Face à cette situation, il n’est plus possible de détourner le regard.

« Le monde voit aujourd’hui les fruits amers de l’impunité accordée à Israël. C’est une tragédie à prévoir. Lorsque l’intention génocidaire est si évidente et ostentatoire, comme c’est le cas à Gaza, nous ne pouvons pas détourner le regard. Nous devons faire face au génocide, le prévenir et le punir ».

Dans ce contexte, Francesca Albanese a appelé la communauté internationale à remplir ses obligations en imposant un embargo sur les armes et des sanctions à Israël.

« Si elle ne le fait pas, il est de notre responsabilité, en tant qu’individus, d’exiger qu’elle s’y conforme. En ce sens, il y a beaucoup à faire dans le Sud comme dans le Nord.

Les jeunes se mobilisent, la collaboration entre les acteurs engagés dans la défense des droits humains et de la justice mondiale doit être renforcée.

Nous devons également continuer à sensibiliser aux causes et aux conséquences de ce génocide, en remettant en question le récit dominant et en favorisant une meilleure compréhension de la réalité géopolitique », a-t-elle conclu.

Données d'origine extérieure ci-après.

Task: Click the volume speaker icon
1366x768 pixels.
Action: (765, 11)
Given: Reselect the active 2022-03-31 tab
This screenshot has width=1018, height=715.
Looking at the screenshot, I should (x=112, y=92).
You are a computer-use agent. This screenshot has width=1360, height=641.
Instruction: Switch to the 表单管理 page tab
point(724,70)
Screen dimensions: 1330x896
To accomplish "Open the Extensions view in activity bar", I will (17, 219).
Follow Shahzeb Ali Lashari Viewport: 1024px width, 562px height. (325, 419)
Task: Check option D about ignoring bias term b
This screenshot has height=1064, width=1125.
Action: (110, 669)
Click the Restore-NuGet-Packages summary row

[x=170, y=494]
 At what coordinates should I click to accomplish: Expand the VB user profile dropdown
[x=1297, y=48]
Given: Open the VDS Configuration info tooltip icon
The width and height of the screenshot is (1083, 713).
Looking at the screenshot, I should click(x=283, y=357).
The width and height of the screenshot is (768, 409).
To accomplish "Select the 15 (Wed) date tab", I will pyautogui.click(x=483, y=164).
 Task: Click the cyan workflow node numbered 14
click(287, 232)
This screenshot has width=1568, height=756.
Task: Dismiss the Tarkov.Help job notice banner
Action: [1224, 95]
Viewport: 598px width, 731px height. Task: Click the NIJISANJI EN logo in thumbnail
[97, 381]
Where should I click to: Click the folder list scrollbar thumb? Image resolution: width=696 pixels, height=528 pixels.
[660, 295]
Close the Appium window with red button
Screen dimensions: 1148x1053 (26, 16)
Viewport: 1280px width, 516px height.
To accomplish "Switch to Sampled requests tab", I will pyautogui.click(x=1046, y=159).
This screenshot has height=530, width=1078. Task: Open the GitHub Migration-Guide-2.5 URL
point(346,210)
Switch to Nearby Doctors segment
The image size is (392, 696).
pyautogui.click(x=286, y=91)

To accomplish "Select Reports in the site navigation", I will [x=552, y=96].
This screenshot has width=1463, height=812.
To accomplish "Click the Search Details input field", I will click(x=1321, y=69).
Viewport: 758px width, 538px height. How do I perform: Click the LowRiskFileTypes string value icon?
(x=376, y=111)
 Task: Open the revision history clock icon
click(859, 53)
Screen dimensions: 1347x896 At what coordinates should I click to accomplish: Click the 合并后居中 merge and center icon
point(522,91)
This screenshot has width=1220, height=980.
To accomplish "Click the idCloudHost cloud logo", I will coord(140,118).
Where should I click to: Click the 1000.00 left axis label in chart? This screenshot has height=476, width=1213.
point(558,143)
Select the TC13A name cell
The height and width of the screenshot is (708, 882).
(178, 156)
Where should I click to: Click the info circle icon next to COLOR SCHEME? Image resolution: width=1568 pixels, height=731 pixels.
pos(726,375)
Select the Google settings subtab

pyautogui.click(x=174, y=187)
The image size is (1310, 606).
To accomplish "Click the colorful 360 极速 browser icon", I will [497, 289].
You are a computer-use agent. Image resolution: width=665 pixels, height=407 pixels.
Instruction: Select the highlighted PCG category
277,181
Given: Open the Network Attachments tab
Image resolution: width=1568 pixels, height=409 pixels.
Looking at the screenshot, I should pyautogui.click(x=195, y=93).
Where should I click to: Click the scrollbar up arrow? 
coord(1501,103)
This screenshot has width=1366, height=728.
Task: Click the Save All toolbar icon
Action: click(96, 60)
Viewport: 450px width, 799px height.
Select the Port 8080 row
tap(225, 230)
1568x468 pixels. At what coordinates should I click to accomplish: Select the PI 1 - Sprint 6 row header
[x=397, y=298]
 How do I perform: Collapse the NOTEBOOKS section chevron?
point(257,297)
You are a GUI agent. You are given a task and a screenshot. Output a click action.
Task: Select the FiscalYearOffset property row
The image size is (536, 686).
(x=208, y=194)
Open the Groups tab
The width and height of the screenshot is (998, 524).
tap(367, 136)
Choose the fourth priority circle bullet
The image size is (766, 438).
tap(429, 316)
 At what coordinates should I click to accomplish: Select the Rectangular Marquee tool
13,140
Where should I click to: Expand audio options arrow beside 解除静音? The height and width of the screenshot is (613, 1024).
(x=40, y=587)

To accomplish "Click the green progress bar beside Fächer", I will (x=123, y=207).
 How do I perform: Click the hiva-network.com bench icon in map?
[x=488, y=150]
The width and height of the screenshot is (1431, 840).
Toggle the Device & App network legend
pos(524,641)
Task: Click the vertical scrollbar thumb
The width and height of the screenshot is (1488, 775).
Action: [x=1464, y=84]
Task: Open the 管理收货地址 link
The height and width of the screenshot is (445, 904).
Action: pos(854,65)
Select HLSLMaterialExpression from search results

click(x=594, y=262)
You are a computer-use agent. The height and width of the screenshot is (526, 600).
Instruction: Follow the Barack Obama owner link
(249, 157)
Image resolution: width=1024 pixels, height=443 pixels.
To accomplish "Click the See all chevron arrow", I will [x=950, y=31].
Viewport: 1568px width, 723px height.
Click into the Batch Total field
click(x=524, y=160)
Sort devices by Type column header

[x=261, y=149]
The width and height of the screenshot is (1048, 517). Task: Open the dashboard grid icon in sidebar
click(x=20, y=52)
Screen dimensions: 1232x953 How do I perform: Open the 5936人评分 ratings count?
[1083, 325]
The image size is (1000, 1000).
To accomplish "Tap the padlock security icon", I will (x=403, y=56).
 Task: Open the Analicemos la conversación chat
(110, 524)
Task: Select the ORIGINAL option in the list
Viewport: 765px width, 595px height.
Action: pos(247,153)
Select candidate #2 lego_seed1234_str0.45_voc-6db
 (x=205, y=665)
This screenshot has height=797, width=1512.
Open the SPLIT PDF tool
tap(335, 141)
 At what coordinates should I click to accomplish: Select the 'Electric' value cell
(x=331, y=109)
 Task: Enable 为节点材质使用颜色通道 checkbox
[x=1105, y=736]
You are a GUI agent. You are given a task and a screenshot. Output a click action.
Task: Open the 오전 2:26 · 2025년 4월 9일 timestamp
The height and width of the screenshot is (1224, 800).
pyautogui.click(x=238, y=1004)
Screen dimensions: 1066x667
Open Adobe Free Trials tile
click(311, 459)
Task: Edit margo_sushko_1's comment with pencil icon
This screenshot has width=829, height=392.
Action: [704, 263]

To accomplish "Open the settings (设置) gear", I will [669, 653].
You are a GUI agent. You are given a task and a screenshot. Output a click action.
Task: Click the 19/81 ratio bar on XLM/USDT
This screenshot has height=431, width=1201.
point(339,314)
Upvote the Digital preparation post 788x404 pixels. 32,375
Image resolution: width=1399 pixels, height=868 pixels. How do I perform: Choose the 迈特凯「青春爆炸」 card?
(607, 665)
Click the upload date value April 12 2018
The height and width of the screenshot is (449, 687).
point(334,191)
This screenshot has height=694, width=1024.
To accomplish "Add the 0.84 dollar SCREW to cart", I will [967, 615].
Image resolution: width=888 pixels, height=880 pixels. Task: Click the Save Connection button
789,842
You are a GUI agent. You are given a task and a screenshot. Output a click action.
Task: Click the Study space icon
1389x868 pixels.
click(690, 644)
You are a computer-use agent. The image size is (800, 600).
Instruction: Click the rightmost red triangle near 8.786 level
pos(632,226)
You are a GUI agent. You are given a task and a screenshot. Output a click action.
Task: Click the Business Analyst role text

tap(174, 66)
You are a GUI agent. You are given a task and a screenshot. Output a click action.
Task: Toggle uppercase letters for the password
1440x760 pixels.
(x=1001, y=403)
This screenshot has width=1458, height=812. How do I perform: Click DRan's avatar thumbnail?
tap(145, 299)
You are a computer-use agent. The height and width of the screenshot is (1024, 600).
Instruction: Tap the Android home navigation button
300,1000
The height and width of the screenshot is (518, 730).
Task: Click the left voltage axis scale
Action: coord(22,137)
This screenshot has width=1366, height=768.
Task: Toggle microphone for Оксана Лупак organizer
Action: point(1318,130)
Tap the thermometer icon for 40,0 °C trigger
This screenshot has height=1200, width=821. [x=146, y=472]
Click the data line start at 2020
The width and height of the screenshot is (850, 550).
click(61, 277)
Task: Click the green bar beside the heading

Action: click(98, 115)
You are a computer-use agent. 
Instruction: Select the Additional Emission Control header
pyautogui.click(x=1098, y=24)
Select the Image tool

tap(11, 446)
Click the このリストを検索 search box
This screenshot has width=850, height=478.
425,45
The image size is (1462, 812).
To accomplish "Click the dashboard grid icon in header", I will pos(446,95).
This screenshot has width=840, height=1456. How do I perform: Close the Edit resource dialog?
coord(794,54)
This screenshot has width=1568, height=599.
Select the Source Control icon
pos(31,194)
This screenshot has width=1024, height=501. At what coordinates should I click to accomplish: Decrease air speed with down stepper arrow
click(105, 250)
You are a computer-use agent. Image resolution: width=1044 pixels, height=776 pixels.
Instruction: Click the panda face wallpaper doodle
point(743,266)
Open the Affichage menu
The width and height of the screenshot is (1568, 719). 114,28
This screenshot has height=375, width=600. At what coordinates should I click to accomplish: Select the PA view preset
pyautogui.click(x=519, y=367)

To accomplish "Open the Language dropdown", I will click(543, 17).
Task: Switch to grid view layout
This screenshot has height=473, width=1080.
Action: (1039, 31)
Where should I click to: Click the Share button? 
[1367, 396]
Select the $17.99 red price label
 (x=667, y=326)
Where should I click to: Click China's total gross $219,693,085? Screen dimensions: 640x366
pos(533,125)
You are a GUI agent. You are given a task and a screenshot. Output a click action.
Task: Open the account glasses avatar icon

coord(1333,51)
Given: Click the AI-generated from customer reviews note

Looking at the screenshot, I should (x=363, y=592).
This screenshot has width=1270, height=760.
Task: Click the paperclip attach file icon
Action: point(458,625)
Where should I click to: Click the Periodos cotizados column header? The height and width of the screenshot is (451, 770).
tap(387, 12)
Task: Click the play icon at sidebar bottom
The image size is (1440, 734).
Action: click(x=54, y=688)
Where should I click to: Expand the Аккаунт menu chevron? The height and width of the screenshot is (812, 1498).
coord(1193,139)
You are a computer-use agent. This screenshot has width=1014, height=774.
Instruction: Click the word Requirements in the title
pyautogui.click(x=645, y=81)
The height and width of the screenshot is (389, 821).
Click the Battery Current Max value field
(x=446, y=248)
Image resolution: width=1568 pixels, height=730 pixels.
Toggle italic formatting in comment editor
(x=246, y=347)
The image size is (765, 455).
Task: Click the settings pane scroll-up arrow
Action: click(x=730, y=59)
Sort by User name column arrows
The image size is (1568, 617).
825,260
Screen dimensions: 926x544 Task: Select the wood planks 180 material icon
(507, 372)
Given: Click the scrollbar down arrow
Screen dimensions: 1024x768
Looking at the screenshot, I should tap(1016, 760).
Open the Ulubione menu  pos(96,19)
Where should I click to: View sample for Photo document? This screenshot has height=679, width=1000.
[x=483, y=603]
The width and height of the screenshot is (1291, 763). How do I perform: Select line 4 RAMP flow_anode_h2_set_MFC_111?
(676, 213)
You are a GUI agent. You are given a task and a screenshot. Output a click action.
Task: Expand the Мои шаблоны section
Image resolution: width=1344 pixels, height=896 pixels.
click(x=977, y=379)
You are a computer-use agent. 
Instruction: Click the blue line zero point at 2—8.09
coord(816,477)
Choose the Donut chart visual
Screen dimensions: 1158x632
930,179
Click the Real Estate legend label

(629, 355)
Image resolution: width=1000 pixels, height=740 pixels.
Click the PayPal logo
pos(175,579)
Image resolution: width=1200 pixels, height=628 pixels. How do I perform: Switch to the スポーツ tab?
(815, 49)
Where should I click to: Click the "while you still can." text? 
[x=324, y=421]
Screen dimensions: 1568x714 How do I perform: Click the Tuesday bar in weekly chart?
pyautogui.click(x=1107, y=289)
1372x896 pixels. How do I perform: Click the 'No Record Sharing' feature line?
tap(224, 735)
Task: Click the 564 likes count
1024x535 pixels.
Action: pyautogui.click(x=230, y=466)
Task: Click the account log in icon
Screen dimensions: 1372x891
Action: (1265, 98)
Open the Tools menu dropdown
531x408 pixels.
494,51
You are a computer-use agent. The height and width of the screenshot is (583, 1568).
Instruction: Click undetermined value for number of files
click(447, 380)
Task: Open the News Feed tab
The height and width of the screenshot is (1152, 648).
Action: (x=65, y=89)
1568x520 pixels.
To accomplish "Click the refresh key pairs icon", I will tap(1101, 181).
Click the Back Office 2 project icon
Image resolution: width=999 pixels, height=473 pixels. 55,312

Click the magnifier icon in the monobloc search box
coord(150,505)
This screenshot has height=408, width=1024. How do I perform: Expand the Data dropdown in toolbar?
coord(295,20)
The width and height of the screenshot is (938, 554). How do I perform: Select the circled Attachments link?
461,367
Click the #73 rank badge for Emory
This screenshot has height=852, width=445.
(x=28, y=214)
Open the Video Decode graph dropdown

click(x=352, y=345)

Giorgio Trucchi est un journaliste, résidant en Amérique Centrale depuis 1998 et correspondant de l’agence Rel IUTA. Il collabore avec plusieurs médias internationaux tels que Alba Sud, ALAI, Rebelión, Kaos en la Red et Peacelink. Il a également coopéré avec le journal en ligne Opera Mundi de São Paulo au Brésil et coordonne le blog et la liste d’informations « Nicaragua y más » (LINyM). En 2005 et 2009, il a reçu le prix « Journalisme et Droits Humains » décerné par le Mouvement pour la justice et les droits de l’homme (MJDH) au Brésil, pour ses reportages sur la lutte des anciens travailleurs des plantations de bananes du Nicaragua touchés par le pesticide Nemagon et sur le coup d’État au Honduras.